DCS-LCSR / ASL-DAI

1 stars 0 forks source link

Time to re-generate spreadsheets ??? #471

Closed cneidle closed 3 months ago

cneidle commented 3 months ago

Hi Augustine,

Once we have made the corrections that have been under discussion, I think it would be a good idea to regenerate (and up the version number) on all the spreadsheets.

There have been significant changes.

If we do that, it may not be necessary to manually update the RIT spreadsheet, since the data online is correct...

But, for example, the changes we are making to SELF will have implications for the RIT spreadsheet, but not only that one!

[THIS IS NOW FIXED IN MY REVISED SPREADSHEET - CN]

E.g.

Screen Shot 2024-06-23 at 12 46 37 PM

After you regenerate the spreadsheets, whenever that happens, as before, I will need to manually edit before we re-post.
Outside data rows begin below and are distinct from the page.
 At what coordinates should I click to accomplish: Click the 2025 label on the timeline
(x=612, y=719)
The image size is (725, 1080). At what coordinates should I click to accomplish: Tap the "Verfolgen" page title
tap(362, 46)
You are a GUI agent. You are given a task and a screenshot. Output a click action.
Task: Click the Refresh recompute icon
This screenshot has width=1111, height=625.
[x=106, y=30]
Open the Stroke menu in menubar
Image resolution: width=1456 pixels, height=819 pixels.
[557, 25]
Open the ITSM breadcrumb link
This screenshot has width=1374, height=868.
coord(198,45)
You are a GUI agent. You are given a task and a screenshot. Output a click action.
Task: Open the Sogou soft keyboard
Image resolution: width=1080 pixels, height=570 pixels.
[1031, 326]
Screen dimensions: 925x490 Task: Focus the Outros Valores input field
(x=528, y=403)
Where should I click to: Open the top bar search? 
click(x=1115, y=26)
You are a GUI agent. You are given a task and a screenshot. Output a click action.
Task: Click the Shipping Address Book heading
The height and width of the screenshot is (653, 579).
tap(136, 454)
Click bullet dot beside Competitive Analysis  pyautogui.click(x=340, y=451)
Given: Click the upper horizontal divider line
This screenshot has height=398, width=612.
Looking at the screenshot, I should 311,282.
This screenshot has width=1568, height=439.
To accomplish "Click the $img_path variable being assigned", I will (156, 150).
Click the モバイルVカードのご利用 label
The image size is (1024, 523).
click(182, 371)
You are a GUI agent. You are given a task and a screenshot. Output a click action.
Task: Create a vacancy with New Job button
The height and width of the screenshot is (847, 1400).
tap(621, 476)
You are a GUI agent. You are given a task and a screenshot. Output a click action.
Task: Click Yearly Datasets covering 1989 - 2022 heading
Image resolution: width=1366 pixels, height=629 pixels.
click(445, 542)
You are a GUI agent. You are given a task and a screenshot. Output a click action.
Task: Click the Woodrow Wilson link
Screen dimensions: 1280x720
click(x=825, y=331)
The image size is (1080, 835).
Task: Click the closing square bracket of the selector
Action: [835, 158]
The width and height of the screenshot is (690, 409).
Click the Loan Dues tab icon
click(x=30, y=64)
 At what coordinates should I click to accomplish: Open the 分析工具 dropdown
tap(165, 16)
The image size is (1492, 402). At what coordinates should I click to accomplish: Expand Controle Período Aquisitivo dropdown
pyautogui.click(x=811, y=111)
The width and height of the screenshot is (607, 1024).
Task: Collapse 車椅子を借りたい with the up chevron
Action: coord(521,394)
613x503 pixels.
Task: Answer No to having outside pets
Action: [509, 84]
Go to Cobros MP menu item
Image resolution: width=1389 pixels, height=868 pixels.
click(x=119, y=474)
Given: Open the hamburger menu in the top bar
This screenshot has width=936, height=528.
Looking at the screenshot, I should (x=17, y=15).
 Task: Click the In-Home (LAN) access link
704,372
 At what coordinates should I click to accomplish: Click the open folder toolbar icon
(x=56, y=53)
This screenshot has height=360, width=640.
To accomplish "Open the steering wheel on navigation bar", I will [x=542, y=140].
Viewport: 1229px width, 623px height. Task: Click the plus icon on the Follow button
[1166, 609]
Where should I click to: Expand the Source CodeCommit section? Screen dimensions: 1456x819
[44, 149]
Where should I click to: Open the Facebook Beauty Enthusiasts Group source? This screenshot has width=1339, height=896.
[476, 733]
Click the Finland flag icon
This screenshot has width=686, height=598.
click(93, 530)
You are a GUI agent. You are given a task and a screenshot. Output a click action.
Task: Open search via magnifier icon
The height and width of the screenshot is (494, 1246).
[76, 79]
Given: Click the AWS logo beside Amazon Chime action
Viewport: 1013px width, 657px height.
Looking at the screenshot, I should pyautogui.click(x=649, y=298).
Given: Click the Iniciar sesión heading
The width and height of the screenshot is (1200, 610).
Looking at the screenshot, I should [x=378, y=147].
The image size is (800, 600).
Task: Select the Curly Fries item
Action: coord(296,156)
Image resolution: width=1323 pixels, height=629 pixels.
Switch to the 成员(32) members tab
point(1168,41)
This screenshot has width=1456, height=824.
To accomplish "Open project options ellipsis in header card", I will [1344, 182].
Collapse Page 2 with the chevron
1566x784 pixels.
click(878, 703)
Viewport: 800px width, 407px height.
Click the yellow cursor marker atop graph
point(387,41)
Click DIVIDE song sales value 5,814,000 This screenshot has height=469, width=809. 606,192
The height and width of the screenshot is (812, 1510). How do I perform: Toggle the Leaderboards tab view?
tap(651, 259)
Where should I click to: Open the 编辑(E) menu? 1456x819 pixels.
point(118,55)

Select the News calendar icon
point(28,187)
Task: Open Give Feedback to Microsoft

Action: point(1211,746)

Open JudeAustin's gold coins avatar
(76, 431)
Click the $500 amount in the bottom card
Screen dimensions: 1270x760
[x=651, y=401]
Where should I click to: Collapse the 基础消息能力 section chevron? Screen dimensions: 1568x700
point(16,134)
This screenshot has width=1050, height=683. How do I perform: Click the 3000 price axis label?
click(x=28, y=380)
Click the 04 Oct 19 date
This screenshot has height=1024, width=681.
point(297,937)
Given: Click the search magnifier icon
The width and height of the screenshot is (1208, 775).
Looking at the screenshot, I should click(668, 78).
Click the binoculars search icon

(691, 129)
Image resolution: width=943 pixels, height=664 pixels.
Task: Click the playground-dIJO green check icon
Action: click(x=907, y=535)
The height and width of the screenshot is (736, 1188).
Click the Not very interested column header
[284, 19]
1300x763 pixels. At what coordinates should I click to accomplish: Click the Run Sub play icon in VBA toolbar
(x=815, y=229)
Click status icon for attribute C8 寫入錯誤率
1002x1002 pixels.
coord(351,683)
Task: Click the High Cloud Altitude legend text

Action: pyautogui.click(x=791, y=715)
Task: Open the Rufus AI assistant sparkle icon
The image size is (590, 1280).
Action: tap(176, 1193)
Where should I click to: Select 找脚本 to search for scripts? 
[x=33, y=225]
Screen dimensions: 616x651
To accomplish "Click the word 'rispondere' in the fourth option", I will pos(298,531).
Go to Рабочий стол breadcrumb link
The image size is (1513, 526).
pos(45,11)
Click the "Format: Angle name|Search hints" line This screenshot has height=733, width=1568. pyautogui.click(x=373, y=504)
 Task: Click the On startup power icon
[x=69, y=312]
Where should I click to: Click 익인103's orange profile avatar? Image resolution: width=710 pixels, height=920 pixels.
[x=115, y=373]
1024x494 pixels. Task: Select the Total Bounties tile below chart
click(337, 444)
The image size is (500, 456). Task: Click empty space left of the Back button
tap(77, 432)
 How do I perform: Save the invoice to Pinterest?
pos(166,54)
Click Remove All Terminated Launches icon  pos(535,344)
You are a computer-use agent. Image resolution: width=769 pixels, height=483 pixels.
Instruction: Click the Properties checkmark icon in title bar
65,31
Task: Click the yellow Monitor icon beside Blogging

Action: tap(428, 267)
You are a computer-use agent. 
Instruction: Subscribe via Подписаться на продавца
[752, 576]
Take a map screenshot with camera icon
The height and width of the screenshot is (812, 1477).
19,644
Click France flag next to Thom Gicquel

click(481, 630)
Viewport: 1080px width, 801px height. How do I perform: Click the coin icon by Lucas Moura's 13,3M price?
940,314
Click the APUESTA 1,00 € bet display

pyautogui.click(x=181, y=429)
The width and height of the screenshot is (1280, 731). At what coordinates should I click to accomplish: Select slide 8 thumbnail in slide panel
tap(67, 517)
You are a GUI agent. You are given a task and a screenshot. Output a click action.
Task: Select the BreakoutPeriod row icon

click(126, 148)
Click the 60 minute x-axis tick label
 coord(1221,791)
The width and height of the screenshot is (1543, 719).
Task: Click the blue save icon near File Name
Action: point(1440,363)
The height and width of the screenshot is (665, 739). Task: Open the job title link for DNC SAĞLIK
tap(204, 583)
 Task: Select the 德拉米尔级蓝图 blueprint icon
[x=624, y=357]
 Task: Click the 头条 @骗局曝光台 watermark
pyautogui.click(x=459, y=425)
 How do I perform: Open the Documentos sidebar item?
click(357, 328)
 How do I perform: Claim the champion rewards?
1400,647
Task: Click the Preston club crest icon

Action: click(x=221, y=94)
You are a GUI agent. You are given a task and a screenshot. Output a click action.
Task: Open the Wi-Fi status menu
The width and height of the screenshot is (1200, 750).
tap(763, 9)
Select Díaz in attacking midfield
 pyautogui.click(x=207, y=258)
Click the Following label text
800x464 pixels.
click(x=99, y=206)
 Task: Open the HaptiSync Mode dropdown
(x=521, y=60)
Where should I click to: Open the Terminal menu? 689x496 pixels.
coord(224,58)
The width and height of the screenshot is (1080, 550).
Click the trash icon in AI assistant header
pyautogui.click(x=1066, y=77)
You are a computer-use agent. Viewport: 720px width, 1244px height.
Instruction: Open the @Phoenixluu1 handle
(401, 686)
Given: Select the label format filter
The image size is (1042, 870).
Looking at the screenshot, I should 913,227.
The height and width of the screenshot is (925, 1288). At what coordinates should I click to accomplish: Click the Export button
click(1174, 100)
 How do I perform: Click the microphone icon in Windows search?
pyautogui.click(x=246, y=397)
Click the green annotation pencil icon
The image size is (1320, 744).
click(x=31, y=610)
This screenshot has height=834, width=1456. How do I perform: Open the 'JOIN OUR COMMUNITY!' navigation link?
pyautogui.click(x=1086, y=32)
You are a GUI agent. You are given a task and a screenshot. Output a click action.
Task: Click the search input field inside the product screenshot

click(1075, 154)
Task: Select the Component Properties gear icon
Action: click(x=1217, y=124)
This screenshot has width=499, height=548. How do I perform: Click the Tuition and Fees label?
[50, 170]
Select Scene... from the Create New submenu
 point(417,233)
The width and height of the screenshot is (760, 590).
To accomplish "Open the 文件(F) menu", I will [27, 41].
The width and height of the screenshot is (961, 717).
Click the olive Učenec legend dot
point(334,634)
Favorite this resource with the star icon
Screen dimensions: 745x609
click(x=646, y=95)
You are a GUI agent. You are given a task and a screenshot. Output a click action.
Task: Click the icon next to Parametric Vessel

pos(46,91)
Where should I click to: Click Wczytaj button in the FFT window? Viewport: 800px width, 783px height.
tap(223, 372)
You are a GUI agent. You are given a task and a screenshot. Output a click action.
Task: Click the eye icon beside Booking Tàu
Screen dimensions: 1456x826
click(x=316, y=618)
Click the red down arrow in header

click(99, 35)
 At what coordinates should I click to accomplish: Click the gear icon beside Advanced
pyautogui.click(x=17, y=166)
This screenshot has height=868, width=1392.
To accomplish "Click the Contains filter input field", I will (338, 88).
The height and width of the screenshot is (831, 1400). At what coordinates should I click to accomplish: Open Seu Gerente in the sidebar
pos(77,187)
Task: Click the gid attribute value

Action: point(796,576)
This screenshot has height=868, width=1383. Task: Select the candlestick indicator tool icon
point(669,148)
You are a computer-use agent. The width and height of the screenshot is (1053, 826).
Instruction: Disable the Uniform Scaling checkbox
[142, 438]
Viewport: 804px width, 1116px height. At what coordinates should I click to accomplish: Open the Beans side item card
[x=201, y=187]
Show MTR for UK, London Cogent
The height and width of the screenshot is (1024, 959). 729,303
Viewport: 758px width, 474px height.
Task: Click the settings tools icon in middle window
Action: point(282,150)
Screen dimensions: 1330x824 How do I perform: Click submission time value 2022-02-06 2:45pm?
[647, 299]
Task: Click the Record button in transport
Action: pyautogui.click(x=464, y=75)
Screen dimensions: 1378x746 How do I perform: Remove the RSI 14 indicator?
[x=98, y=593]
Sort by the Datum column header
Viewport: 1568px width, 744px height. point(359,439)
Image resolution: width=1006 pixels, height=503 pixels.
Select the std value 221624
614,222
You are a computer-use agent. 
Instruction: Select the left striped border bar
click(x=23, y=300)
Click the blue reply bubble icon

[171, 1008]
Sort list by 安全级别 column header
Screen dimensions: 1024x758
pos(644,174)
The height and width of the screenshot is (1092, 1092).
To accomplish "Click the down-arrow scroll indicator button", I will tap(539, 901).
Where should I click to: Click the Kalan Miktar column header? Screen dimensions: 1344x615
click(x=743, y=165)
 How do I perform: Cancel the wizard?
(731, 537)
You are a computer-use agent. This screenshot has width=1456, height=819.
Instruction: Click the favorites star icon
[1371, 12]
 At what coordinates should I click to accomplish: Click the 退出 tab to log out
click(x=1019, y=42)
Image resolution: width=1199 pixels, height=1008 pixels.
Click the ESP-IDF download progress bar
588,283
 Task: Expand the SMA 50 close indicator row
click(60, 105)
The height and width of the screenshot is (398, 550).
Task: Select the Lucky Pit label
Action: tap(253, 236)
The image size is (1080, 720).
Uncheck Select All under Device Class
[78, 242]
Let's discuss when you have a chance... THANKS !!!

cneidle commented 3 months ago

When we do regenerate the spreadsheets, we should use the system information about class labels.

Up until now, I was manually editing the class label column. And, unfortunately, I'm discovering that there are some inconsistencies, due to the fact that some decisions got made along the way. For example, I was inconsistent in merging #DOG and DOG under the class label DOG. (sigh). There is also an inconsistency in whether HOME+WORK or HOMEWORK was used as the class label.

The main issue is that if we are going public with our current system, we probably don't want to make these changes to the system right away, because departing from the data that Yang used for training will introduce bigger problems...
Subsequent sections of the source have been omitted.